EXERCISE DETAILS:
How many lines in the material below contain the word "will"? Answer with the number alone.

EXERCISE INPUT:
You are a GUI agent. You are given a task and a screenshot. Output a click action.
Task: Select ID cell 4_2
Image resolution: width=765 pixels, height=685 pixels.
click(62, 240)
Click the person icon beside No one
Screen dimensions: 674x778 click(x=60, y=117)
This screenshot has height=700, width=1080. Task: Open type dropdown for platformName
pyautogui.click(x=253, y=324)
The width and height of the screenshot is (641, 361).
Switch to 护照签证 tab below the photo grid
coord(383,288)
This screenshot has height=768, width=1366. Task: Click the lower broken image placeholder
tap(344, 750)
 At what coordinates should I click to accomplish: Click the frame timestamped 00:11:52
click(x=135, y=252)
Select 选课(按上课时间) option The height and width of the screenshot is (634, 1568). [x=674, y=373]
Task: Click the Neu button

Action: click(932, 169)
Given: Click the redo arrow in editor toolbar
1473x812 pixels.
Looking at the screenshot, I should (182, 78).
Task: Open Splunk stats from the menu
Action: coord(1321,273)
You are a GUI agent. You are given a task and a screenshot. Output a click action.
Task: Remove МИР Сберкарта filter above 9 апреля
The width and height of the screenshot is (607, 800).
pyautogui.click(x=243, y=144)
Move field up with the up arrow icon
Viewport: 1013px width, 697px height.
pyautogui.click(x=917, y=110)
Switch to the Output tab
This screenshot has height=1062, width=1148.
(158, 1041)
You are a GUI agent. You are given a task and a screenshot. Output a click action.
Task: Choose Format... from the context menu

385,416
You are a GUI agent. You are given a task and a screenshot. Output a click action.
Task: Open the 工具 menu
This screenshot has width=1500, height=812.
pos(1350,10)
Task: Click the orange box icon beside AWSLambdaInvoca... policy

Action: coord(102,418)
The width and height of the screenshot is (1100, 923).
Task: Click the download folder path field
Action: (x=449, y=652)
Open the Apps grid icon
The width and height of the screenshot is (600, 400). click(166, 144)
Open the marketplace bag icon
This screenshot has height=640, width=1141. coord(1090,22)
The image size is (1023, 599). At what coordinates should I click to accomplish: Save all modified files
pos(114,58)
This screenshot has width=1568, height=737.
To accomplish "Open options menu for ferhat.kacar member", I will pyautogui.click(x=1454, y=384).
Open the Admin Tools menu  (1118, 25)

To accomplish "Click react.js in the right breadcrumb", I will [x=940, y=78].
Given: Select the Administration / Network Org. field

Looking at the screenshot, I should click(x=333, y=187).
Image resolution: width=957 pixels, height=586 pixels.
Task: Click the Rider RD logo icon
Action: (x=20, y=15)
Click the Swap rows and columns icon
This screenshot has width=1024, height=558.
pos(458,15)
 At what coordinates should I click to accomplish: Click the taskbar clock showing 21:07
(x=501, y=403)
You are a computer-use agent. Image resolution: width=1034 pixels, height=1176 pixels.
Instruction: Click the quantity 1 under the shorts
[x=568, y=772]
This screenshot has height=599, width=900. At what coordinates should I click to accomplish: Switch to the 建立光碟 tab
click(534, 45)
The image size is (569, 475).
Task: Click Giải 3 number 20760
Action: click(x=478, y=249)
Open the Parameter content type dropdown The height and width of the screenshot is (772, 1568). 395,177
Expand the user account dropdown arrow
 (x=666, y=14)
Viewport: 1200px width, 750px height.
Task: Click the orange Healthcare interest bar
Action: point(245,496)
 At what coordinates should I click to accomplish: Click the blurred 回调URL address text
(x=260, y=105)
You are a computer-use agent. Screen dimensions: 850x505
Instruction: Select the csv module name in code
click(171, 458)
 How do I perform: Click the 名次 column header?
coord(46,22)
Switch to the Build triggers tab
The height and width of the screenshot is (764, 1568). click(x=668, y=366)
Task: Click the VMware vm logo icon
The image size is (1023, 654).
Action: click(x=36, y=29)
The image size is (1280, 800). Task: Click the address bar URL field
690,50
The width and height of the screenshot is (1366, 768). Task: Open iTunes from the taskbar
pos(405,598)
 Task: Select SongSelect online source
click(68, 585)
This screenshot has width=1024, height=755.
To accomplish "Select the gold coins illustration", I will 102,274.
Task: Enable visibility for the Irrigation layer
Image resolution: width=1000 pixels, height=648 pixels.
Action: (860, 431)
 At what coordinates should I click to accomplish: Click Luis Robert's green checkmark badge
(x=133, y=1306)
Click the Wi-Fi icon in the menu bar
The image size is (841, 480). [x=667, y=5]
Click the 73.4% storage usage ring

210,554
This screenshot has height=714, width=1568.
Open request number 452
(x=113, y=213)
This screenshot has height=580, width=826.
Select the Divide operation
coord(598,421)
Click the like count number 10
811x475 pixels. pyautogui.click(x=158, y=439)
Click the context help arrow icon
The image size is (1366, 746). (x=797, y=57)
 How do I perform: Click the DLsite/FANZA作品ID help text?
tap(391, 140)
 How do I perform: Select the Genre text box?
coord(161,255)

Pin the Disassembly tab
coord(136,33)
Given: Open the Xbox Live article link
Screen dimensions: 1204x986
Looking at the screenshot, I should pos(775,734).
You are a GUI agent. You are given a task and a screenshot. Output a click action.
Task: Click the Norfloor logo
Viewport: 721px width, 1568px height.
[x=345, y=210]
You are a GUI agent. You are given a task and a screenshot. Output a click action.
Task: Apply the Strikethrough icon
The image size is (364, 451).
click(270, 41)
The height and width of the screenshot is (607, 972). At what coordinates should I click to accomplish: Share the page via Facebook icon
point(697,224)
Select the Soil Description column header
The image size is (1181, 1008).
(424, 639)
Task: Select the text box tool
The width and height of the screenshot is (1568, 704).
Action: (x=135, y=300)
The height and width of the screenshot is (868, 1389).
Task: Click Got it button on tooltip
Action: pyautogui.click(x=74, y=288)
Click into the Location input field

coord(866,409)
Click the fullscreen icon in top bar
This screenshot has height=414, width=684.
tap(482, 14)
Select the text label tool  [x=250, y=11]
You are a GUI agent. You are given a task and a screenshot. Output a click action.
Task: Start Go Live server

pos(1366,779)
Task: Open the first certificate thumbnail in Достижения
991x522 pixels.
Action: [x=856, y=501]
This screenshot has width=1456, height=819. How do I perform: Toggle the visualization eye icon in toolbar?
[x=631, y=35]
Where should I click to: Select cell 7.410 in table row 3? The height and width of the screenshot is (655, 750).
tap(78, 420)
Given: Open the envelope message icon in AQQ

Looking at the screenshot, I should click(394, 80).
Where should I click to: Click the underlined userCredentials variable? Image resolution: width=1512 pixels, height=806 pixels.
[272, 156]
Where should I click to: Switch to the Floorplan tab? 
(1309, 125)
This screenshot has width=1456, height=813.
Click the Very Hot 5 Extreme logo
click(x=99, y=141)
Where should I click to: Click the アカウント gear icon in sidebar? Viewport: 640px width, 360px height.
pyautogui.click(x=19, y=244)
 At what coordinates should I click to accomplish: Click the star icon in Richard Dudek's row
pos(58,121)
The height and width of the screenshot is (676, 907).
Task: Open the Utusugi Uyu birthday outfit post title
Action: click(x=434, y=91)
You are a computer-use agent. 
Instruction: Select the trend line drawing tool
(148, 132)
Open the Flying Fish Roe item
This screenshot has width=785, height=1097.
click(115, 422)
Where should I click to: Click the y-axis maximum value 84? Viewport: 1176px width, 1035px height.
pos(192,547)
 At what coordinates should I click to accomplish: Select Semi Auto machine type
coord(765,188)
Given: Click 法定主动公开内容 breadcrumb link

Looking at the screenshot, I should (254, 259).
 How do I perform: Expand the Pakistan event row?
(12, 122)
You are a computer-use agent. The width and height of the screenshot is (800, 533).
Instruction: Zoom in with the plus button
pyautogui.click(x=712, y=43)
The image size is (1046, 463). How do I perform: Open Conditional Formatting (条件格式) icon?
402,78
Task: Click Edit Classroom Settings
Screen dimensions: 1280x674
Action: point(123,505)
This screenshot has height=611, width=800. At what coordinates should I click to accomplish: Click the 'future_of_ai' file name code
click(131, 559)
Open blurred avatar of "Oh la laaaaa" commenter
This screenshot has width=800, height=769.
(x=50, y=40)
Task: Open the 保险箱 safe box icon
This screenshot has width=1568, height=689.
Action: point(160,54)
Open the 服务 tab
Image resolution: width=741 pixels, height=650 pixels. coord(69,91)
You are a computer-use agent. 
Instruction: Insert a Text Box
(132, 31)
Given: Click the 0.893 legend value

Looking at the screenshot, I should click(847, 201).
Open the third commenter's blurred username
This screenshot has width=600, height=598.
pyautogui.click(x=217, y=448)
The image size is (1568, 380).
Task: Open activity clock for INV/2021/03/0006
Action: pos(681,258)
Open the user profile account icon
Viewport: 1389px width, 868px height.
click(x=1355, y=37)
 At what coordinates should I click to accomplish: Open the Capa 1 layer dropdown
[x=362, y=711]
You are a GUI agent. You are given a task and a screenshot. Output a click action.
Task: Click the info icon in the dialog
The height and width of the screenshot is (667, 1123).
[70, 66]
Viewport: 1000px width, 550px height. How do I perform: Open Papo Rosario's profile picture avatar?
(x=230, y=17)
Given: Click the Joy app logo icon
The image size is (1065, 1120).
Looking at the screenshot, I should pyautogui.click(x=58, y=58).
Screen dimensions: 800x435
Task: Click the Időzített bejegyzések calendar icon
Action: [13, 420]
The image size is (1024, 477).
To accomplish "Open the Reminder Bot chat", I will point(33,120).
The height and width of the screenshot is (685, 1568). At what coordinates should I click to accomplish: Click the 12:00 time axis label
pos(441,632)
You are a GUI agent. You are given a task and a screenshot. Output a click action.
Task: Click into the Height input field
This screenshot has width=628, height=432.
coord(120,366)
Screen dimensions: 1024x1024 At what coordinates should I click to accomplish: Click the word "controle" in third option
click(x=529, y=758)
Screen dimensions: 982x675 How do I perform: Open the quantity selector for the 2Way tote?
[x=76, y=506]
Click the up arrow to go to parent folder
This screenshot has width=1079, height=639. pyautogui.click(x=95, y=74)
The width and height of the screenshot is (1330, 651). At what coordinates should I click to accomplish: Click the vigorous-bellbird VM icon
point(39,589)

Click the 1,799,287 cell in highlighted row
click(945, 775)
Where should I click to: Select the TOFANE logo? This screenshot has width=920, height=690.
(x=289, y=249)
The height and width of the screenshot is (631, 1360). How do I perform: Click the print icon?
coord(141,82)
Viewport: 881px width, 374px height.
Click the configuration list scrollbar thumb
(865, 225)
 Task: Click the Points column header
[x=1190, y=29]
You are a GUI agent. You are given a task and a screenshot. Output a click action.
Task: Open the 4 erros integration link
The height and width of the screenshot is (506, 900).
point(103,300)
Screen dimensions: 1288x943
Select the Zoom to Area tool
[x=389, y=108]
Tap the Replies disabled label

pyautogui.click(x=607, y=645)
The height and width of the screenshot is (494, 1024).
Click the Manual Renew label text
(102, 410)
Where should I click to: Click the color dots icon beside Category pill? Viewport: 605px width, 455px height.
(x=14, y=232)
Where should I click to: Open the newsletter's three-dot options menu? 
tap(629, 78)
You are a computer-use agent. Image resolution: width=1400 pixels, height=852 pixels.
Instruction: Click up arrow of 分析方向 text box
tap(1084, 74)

EXERCISE ANSWER:
4